Two common strategies for leveraging a client's exemption are qualified personal residence trusts (QPRTs) and grantor retained annuity trusts (GRATs).
- Qualified Personal Residence Trusts
QPRTs have become more attractive planning options with the current high interest rate environment. A QPRT is a specialized trust designed to facilitate the transfer of a primary residence or vacation home to beneficiaries while allowing the original owner to retain the right to live in the property for a specified term.
The key features of the QPRT are:
- Retained Interest: The settlor retains the right to reside in the personal residence for a predetermined period, often referred to as the retained interest term. This ensures that the settlor can continue to enjoy the property during this period.
- Transfer of Residual Interest: At the end of the retained interest term, the ownership of the property is transferred to the designated beneficiaries, typically a trust established for the settlor's family members. This transfer occurs without additional gift tax implications, as the value of the gift is determined at the inception of the trust based on actuarial calculations.
- Reduced Gift Tax Impact: The gift of the residence is calculated based on the present value of the property, taking into account the length of the retained interest term and the applicable 7520 rate. This valuation method often results in a lower gift tax value compared to the property's full fair market value.
For example, based on the 7520 rate for November 2023 (5.6 percent), an individual who is 65 years old could transfer a property worth $5 million to a QPRT and the value of the taxable gift would only be about $1,985,000. For comparison, the same gift made in November 2020, when the 7520 rate was only 0.4 percent, would have resulted in a taxable gift of about $4,635,000.
- Grantor Retained Annuity Trusts
GRATs can be an effective way to transfer assets to beneficiaries with minimal, potentially no, estate and gift tax consequences. By placing assets in a GRAT, the settlor retains the right to receive annual annuity payments for a specified number of years (usually two to 10 years). The full amount of the initial contribution, plus interest at the 7520 rate, will be repaid to the settlor in annual payments. Any appreciation in excess of the amount needed to make the annuity payments goes to the remainder beneficiary (usually a trust established for the benefit of the settlor's family) free of estate and gift taxes without using any of the settlor's lifetime exemption.

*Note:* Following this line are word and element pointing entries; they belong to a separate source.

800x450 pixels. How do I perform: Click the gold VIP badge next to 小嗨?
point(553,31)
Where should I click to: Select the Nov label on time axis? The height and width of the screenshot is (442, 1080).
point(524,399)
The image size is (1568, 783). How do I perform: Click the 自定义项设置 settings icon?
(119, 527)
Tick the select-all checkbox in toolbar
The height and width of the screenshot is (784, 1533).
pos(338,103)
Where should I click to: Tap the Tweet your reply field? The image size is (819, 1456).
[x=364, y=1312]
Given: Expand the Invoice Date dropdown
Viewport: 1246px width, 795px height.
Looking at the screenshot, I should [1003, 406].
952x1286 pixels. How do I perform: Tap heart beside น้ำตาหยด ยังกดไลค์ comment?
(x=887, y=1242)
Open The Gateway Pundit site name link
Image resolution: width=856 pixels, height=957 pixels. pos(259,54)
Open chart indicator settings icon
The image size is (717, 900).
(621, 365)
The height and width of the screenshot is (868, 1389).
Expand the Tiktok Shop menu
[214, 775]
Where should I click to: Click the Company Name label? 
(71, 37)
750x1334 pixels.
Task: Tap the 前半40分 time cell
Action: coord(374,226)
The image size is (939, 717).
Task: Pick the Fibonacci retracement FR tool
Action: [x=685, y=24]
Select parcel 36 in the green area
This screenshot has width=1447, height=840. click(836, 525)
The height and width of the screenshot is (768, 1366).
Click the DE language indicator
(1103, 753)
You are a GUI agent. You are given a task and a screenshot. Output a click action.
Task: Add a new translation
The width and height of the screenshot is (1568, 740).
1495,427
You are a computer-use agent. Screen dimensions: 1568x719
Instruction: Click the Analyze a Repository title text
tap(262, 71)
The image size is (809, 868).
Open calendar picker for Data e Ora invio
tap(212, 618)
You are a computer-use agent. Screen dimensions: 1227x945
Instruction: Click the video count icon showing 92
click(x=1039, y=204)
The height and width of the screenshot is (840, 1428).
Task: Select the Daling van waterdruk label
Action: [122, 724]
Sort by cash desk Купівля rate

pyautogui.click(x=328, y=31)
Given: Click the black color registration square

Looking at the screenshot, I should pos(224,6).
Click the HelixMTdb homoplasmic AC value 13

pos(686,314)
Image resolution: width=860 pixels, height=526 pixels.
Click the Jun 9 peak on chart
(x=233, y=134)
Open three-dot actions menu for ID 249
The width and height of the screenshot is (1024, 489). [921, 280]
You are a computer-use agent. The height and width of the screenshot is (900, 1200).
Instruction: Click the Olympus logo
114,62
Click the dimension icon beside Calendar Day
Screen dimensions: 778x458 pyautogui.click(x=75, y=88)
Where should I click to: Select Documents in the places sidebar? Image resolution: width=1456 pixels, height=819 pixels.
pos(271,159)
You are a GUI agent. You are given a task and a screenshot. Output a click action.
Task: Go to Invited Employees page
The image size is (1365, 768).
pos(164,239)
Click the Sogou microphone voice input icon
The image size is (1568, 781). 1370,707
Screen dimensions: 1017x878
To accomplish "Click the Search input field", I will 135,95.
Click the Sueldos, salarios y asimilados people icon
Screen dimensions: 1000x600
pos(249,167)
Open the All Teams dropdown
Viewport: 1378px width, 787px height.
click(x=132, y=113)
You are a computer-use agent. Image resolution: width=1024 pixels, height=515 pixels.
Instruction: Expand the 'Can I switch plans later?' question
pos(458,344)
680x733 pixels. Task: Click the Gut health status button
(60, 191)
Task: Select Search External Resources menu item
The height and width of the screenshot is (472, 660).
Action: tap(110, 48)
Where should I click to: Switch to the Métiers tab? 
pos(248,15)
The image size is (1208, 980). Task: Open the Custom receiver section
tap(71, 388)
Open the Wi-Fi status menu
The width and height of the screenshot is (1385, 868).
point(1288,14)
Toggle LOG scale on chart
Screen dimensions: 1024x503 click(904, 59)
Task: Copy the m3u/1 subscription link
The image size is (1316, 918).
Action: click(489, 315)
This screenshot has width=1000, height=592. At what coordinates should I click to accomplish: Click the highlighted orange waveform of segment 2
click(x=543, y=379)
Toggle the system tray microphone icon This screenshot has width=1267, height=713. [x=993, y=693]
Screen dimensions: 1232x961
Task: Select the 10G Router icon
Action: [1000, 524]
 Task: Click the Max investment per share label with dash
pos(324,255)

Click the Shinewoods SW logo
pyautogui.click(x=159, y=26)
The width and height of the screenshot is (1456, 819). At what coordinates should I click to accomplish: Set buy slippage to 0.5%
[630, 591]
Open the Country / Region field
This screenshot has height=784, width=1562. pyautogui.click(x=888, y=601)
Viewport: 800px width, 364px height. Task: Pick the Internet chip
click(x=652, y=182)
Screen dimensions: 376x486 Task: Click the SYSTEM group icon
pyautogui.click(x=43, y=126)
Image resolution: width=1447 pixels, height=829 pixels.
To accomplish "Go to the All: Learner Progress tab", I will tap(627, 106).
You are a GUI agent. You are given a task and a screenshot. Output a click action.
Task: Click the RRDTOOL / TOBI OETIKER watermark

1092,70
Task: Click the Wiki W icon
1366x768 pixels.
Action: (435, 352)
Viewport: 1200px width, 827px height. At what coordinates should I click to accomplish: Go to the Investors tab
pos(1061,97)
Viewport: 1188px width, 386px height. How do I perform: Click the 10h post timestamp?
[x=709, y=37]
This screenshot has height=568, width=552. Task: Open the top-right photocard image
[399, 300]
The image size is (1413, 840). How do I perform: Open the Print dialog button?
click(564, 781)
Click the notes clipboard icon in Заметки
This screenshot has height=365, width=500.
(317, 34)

For a GRAT to work to its full potential, the appreciation in the gifted assets must exceed the annuity payments due to the settlor. Ideally, the settlor should gift assets projected to appreciate significantly to maximize the amount of assets that can pass to the beneficiaries free of estate and gift taxes. Unlike QPRTs, which have become more attractive in the current high-interest-rate environment, higher interest rates make GRATs less attractive, since assets gifted to a GRAT may not appreciate at a rate that outpaces the annuity payments due to the settlor.
Leveraging Valuation Discounts
Clients who own businesses can leverage their lifetime exemption by making gifts of fractional interests in the business over a series of years. Valuation discounts are available when the gift is of less than an entire interest. Each gift would be valued as a fraction of the total at the time of the transfer, discounted to reflect its lack of marketability and the recipient's lack of control. Depending on a number of factors, discounts can be justified through qualified appraisals at rates reaching 30 percent to 35 percent or more.